AM, FM & Armstrong

Andre Kesteloot andre.kesteloot at
Mon Oct 31 19:52:27 CST 2005

On Oct 30, 2005, at 9:13 AM, BobD1300 at wrote:

> I've been doing some reading about FM and Edwin Howard Armstrong. I  
> found the
> following articles quite interesting. He contributed, in so many  
> ways to the
> communications we enjoy every day and he really didn't get enough  
> credit during
> his lifetime. De Forest and Sarnoff made life very difficult for  
> him. There
> are four different articles here with some details are repeated...

And quoting from one of the articles:

> He enrolled in electrical engineering at Columbia, and in 1913,  
> while still
> an undergrad, made his first great discovery, regeneration. At that  
> time Lee De
> Forest's audion tube, the first triode vacuum tube, had been around  
> for several years.
> No one had done much with it, though, because De Forest himself
> didn't understand how it worked and because it was a really poor  
> amplifier.
> Armstrong discovered that the gain of a triode amplifier could be  
> enormously
> increased by feeding some of the amplifier output back into the  
> input, i.e. by using
> positive feedback.

Yes, indeed!  Here's an excerpt from my draft history of radio "from  
Joseph Henry (1831) to E. Howard Armstrong (1921)," which I never  
completed.  This is on Armstrong's regenerative circuit.  I wrote it  
after reading this:

  E Howard Armstrong, “The Regenerative Circuit”, a monograph  
published in The Legacies of Howard Armstrong,  Radio Club of  
America, 1990.

The regenerative, or feedback, circuit was “the result of a streak of  
luck that comes once in a lifetime.”  Its discovery began when Howard  
decided to find out for himself how DeForest’s audion worked as a  
signal detector.  When he started, the audion was “a device whose  
action was clouded in the mystery of DeForest’s gas ionization theory.”
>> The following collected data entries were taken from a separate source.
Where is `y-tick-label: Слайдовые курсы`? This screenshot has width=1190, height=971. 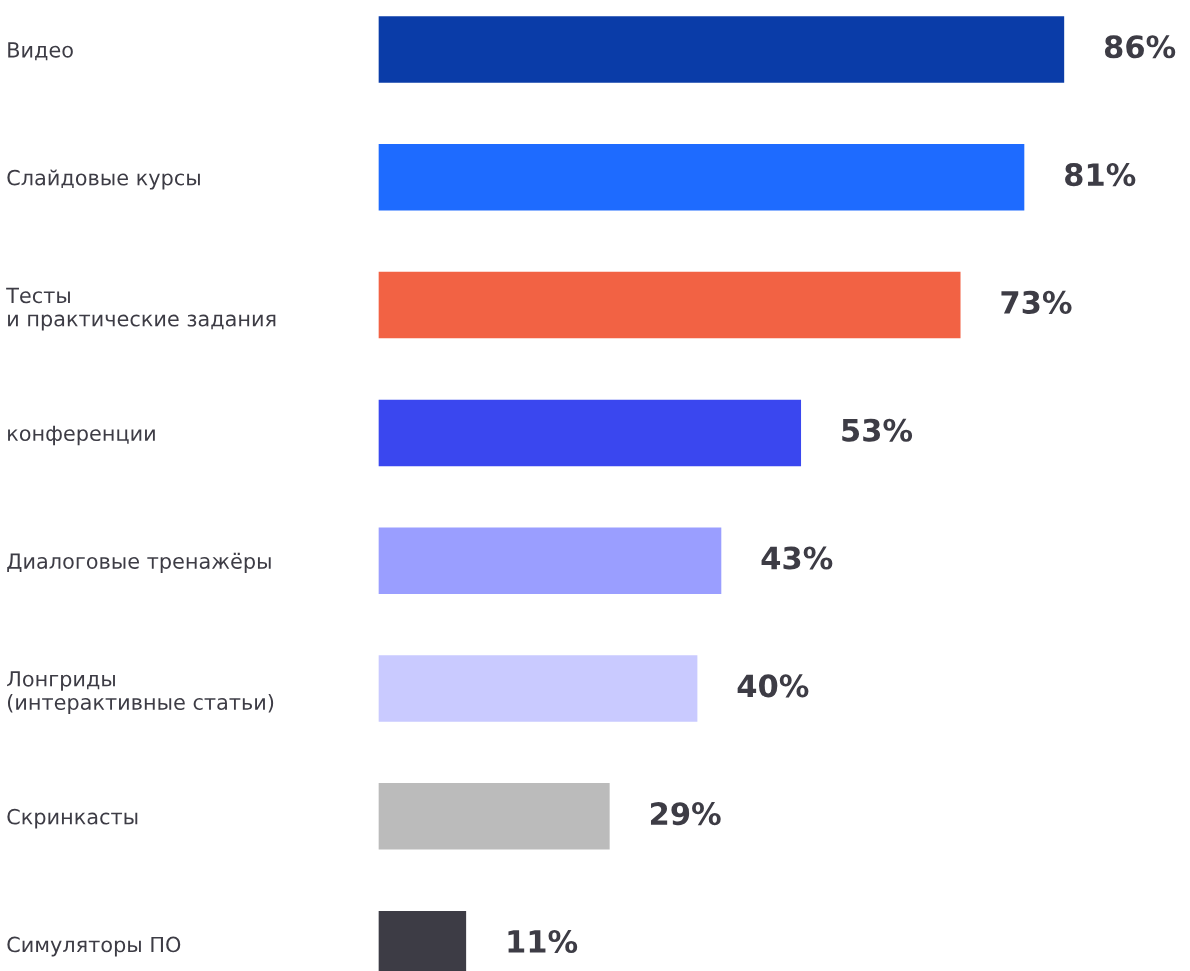
y-tick-label: Слайдовые курсы is located at coordinates (104, 180). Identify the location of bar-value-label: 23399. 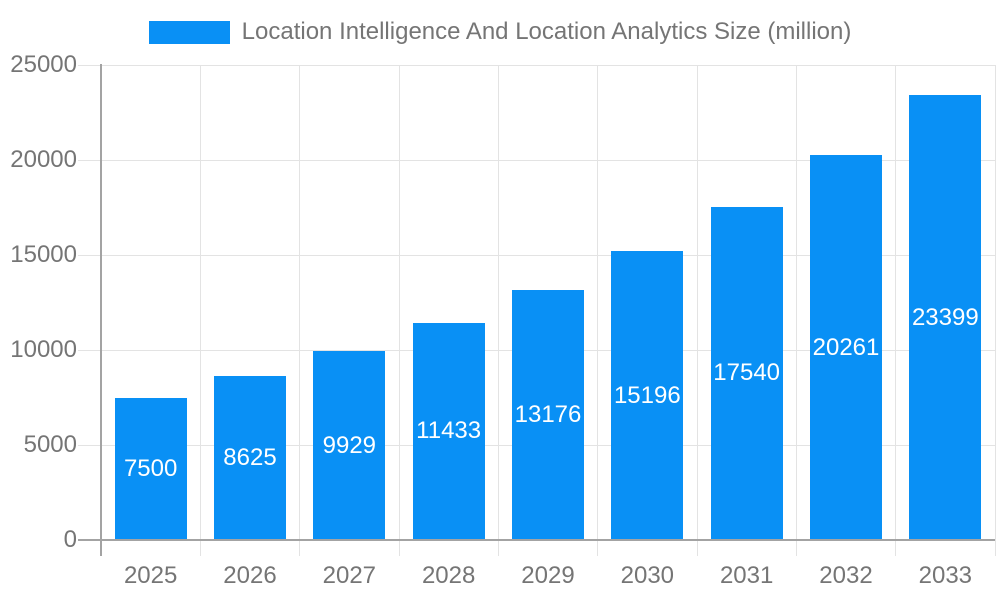
(945, 317).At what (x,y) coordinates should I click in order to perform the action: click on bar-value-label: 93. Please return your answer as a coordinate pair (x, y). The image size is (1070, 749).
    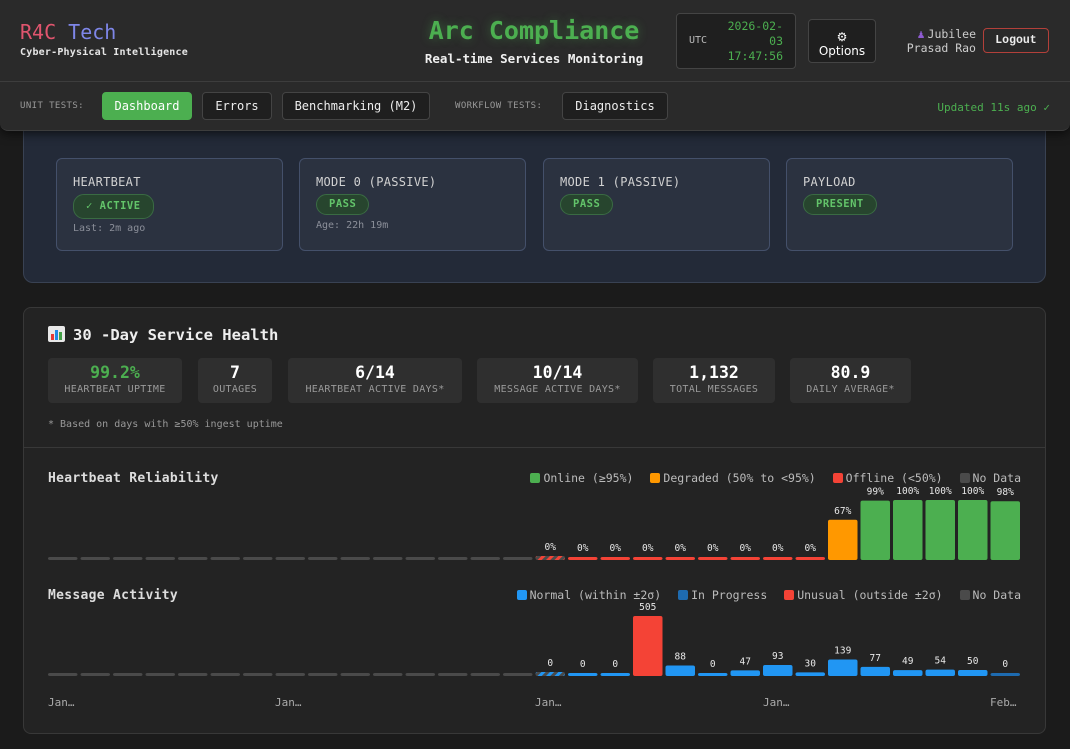
    Looking at the image, I should click on (778, 656).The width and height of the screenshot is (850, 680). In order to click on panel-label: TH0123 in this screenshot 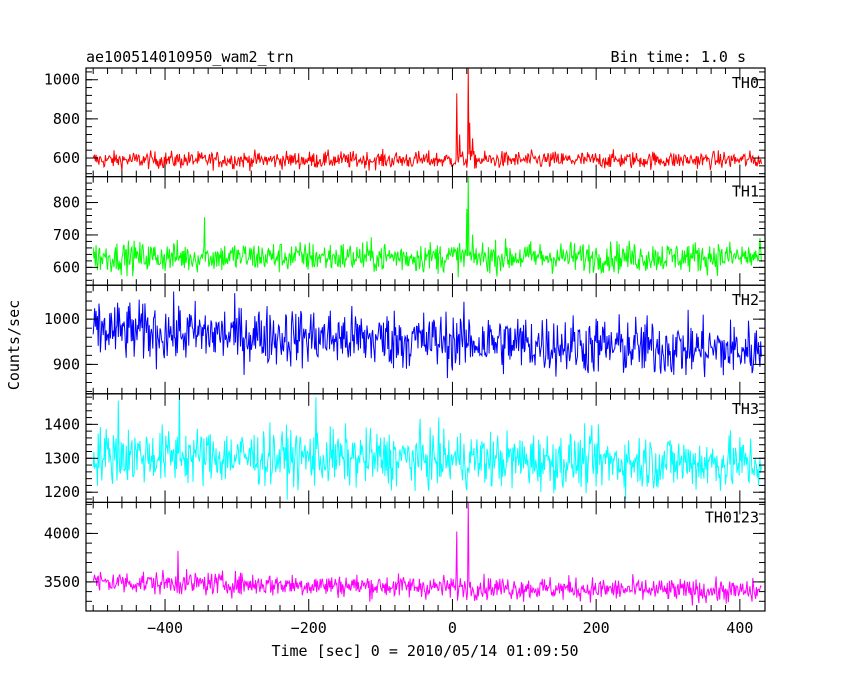, I will do `click(732, 517)`.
Howard found that placing a capacitor across the headset terminals  
sometimes gave an increase in signal strength, suggesting that high  
frequency currents were flowing in the plate circuit.  Following the  
axiom that “whenever there are high frequency signals, try to tune  
the circuit,” he put a tunable inductance in the plate circuit and  
started playing with it, whereupon “various things began to happen.    
As the plate inductance was increased, the signals were boosted in  
strength to an intensity unbelievable… until suddenly the  
characteristic tone of [the Marconi press station he was monitoring]  
disappeared, and in its place, was a loud hissing tone… recognizable  
only by the characteristic swing of the messages transmitted.”

“A number of things contributed to the suspicion that the hissing was  
due to the production of local oscillations by the system…  Once  
[that] was apparent…, the explanation of another phenomenon became  
plain.  I had observed… a whistling note would frequently appear in  
the telephones, which could be varied by adjustment of the receiving  
apparatus… particularly when listening to a wireless telephone  
station.  [It] became apparent the system was acting as a heterodyne  

“Measurements of the signal energy in the telephone receivers show  
that an amplification of from 100 to 1,000 results from the  
regenerative action, the value depending on the strength of the  
incoming signals, the greater amplification being obtained on the  
weaker signals.”  Also, “the selectivity of the system is greatly  
increased, the gain in selectivity becoming more pronounced the lower  
the damping of the incoming wave.”

André Kesteloot, N4ICK, noted in another reference that “This  
positive feedback increases the gain at the frequency of interest and  
narrows the bandwidth of the circuit, leaving gain/bandwidth product  

Armstrong concludes: “Three operations are therefore carried on  
simultaneously in the non-oscillating state:
  •  the high frequency currents are regeneratively amplified,
  •  the selectivity of the system is increased, and
  •  the amplified high-frequency currents are rectified and
         converted into currents of telephonic frequency.”

You may recall that photo I took of an early De Forest Triode laid on  
top of Con Concannon's amateur radio license from 1920.  You may not  
know that Con, originally licensed as 6RQ, died last February just  
short of his 99th birthday.  You can see it again here:

Last week his son, Chuck, dropped by to say hello and to present me  
with that little triode as a remembrance of Con.  It's sitting on my  
bookshelf awaiting attention.  I'm thinking about mounting it in a  
deep frame with, say, a picture of Con (or the license if Chuck is  
willing to part with it) in the the background.  It really is a  
treasure, with its little pig-tails sticking out each end.  One pair  
is for the filament, which looks like it belongs in an Edison light  
bulb, and the other pair of leads go to the plate and grid inside the  
straight cylindrical tube.

Thanks for the articles on Armstrong.